Reputation: 1337
I know there are a few similar questions, but they did not help me, perhaps due to my lack of understanding the basics of string manipulation.
I have a piece of string that I want to extract the inside of its first square brackets.
x <- "cons/mod2/det[4]/rost2/rost_act[2]/Q2w5"
I have looked all over the internet to assemble the following code but it gives me inside of 2nd brackets
sub(".*\\[(.*)\\].*", "\\1", x, perl=TRUE)
The code returns 2. I expect to get 4.
Would appreciate if someone points out the missing piece.
---- update ----
Replacing .*
to .*?
in the first two instances worked, but do not know how.
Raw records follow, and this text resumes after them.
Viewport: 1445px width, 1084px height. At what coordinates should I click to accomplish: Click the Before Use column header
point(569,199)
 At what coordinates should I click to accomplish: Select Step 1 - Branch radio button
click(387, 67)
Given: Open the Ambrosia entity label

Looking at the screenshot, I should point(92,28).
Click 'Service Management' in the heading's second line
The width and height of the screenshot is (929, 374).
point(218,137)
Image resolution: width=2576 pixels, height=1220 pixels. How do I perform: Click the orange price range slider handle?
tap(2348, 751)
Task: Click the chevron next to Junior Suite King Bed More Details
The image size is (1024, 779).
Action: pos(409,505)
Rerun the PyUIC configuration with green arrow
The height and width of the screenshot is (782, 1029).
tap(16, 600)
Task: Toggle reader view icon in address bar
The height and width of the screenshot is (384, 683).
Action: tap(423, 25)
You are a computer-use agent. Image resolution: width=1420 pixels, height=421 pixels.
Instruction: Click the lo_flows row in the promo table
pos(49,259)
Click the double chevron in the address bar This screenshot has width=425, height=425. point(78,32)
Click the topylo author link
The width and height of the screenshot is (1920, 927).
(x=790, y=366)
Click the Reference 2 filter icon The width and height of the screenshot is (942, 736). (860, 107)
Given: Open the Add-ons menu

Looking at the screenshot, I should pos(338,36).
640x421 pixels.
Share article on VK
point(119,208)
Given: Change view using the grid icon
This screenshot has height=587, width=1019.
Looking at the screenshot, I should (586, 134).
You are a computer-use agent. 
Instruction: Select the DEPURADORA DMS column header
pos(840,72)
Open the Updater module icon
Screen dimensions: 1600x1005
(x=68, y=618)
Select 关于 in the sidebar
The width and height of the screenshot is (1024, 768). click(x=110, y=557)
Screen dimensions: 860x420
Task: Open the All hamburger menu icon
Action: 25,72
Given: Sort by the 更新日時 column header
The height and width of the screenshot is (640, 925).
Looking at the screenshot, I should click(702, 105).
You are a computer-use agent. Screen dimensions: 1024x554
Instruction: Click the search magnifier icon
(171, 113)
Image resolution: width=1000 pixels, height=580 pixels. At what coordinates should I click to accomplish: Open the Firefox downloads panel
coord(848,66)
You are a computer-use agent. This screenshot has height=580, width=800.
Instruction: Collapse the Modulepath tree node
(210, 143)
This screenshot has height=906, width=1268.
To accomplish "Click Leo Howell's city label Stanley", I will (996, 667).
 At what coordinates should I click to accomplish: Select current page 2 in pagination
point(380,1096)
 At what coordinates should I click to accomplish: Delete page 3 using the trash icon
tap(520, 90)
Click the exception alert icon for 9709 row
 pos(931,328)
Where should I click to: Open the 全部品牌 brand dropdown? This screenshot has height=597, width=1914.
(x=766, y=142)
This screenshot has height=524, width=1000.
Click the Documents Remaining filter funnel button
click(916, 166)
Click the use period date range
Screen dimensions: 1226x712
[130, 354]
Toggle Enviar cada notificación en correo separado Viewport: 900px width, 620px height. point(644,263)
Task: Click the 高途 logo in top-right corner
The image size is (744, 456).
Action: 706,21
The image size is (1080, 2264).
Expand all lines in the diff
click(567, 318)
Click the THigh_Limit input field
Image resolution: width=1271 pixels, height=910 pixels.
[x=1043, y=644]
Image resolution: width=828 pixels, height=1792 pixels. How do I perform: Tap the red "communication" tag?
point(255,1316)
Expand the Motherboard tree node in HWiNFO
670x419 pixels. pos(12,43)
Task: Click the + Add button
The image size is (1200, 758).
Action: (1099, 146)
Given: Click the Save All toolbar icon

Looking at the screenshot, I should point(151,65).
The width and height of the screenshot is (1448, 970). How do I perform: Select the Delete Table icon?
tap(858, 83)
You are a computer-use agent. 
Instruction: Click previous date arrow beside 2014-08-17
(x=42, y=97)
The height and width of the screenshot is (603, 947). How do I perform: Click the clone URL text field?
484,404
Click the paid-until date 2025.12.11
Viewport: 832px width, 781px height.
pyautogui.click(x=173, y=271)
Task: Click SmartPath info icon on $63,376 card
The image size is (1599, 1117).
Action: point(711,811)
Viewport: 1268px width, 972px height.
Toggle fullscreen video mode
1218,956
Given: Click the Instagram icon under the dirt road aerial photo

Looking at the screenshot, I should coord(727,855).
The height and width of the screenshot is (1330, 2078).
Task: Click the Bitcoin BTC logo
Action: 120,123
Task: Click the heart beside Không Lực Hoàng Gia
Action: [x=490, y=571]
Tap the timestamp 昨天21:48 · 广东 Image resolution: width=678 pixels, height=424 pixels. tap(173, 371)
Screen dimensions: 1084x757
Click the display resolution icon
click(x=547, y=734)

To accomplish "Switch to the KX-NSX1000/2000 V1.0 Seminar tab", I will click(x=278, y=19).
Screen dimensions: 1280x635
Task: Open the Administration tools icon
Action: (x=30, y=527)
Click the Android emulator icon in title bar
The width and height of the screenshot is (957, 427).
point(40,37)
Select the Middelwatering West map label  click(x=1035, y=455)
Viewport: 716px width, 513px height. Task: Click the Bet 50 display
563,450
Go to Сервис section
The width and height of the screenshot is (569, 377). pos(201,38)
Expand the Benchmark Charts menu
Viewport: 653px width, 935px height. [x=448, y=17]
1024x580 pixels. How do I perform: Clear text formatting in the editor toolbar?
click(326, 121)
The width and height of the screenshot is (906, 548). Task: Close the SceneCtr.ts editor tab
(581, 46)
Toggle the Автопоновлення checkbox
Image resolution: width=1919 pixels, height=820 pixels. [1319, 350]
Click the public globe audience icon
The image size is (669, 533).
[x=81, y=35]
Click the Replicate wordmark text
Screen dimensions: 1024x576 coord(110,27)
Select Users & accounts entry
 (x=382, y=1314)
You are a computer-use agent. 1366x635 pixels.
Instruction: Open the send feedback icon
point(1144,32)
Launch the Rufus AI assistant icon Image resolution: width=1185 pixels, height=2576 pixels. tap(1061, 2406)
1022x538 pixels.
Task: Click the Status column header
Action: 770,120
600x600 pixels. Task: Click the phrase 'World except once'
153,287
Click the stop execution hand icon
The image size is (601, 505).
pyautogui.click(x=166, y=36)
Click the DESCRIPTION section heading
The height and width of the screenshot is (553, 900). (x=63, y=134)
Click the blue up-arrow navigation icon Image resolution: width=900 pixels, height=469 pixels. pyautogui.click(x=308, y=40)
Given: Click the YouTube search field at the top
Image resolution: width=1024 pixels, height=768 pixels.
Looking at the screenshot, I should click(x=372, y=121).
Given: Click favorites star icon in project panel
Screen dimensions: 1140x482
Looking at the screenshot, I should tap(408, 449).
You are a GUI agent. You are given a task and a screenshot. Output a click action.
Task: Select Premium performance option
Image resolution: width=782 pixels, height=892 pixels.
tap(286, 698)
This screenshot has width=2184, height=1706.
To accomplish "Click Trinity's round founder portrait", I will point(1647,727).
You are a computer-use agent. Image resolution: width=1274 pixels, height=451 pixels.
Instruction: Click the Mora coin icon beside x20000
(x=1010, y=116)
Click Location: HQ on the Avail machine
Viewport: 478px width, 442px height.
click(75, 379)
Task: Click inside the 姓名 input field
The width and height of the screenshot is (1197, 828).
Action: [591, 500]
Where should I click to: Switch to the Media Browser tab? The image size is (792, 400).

I leave the question open for someone who can provide why this works:
sub(".*?\\[(.*?)\\].*", "\\1", x, perl=TRUE)
Upvotes: 0
Views: 516
Reputation: 27732
You can solve this with base R, but I usually prefer the functions from the stringr
-package when handeling such 'problems'.
x <- "cons/mod2/det[4]/rost2/rost_act[2]/Q2w5"
If you want only the first string between brackets, use str_extract
:
stringr::str_extract(x, "(?<=\\[).+?(?=\\])")
# [1] "4"
If you want all the strings between brackets, use str_extract_all
:
stringr::str_extract_all(x, "(?<=\\[).+?(?=\\])")
# [[1]]
# [1] "4" "2"
Upvotes: 0
Reputation: 33488
You're almost there:
sub("^[^\\]]*\\[(\\d+)\\].*", "\\1", x, perl=TRUE)
## [1] "4"
The original problem is that .*
matches as much as possible of anything before it matches [
. Your solution was *?
which is lazy version of *
(non-greedy, reluctant) matches as little as it can.
Completely valid, another alternative I used is [^\\]]*
: which translates into match anything that is not ]
.
Upvotes: 1